Because of the nature of rrrrr's rebuttal, it's safe to assume he started reading the comment, didn't care to finish, and jumped to the conclusion that I'm some asshole who hates anyone that doesn't have the same opinion as me. So I decided to put something that might make him take a second look at my comment. But there's no point in doing that if he's just going to ignore that too, so I formatted the first line identical to his in an attempt to catch his attention. Granted, calling the author of the link retarded isn't the best way to open an honest critique of his argument, but high profile bloggers who post flawed arguments with long words and sensationalized phrases irk me.
Whatever you call it, it is overly harsh. It puts any person on the other side at unease.
I do not have the ability to speak for rrrrr, but I assume that an apology would be good enough. Frankly I am very happy with a cessation of the argument.

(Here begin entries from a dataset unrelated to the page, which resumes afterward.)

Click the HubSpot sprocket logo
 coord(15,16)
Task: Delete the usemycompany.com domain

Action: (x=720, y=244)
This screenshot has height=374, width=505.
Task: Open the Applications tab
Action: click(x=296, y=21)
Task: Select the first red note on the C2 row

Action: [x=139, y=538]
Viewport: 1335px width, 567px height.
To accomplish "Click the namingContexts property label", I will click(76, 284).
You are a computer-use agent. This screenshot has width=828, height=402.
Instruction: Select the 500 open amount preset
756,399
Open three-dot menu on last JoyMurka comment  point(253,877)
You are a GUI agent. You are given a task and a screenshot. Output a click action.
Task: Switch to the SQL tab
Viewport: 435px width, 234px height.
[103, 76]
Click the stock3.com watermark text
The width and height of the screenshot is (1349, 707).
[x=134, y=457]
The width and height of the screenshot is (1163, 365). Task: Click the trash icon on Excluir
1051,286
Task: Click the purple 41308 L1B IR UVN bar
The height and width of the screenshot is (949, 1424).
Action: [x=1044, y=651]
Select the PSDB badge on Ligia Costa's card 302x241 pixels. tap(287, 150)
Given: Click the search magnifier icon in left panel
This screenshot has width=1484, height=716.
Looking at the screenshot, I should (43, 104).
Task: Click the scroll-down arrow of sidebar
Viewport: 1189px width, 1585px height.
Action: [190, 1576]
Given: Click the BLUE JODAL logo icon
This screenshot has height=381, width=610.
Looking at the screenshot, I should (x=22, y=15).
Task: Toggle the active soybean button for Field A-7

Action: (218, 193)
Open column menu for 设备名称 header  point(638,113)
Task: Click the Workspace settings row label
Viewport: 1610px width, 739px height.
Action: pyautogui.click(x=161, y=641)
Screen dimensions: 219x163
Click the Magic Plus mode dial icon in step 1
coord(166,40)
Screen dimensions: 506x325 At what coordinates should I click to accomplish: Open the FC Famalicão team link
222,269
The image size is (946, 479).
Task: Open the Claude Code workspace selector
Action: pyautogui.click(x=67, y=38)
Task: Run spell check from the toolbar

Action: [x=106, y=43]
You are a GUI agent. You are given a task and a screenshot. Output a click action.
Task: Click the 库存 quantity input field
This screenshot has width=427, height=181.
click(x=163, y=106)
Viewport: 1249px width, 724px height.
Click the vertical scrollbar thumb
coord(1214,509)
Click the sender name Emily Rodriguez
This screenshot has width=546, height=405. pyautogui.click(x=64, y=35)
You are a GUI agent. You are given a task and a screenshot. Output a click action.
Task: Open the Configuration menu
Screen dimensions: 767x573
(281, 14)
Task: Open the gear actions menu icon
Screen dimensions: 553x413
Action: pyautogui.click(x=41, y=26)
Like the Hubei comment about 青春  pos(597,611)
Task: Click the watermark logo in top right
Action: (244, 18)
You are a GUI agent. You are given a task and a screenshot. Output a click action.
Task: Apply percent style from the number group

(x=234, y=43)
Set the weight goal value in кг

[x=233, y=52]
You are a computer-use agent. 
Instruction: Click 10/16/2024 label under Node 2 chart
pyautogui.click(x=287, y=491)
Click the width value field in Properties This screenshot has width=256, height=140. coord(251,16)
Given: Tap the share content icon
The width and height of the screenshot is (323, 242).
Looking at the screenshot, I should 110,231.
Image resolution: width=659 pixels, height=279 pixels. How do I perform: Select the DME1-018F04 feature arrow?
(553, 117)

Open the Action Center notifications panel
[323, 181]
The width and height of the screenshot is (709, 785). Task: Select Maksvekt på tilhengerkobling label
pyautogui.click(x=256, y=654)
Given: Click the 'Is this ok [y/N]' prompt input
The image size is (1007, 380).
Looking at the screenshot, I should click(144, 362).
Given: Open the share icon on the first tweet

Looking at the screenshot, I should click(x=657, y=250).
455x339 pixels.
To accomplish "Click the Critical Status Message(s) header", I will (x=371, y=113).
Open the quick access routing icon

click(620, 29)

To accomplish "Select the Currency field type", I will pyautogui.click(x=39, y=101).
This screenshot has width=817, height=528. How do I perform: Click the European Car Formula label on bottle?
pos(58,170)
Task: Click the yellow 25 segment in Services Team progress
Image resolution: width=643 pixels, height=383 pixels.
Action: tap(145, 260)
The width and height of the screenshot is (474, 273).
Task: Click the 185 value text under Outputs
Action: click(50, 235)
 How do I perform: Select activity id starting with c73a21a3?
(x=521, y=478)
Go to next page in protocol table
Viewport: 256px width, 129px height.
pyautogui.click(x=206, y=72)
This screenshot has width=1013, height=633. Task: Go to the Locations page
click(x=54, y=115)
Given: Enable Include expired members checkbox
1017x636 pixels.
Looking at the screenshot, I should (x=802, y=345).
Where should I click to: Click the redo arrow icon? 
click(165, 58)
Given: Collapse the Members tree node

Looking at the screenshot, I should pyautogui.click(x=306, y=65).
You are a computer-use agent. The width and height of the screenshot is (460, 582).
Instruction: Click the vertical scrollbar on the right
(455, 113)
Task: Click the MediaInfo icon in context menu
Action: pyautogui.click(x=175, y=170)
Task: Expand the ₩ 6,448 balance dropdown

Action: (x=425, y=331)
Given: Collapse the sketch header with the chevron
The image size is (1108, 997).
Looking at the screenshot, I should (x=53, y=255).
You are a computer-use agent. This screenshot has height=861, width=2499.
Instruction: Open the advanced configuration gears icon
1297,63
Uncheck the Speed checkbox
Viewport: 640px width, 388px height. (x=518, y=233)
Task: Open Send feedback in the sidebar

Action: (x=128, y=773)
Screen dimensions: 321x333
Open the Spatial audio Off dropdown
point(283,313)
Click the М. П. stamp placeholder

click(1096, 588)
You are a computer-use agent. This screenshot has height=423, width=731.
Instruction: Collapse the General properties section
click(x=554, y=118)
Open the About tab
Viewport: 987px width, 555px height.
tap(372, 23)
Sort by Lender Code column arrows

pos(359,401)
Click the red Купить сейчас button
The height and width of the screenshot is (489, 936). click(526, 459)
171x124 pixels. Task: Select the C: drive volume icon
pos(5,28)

Fair enough, I was a little hasty to jump on that. I had been primed by coming from a discussion on reddit where they were calling the writer similar things because he is a moral realist. I was expecting another "moral realism is obviously stupid" response and that coloured my reading of your post. Yes, you have a fair point that these definitions have to be simplified as a teaching tool for young kids, so perhaps we shouldn't be taking them quite as an expression of the educators' deeply held philosophy. But it is so easy to tilt people's thinking by the way we frame the debate through terminology that I'm still a little wary of these definitions and of the exercise that requires children to decide whether something is an opinion or a fact. Such an exercise could be valuable as a way of starting a discussion but if it suggests to kids that this is a judgement we should be able to make just by looking at the statement, before engaging in debate about the statement's content, then that's an insidious pernicious effect.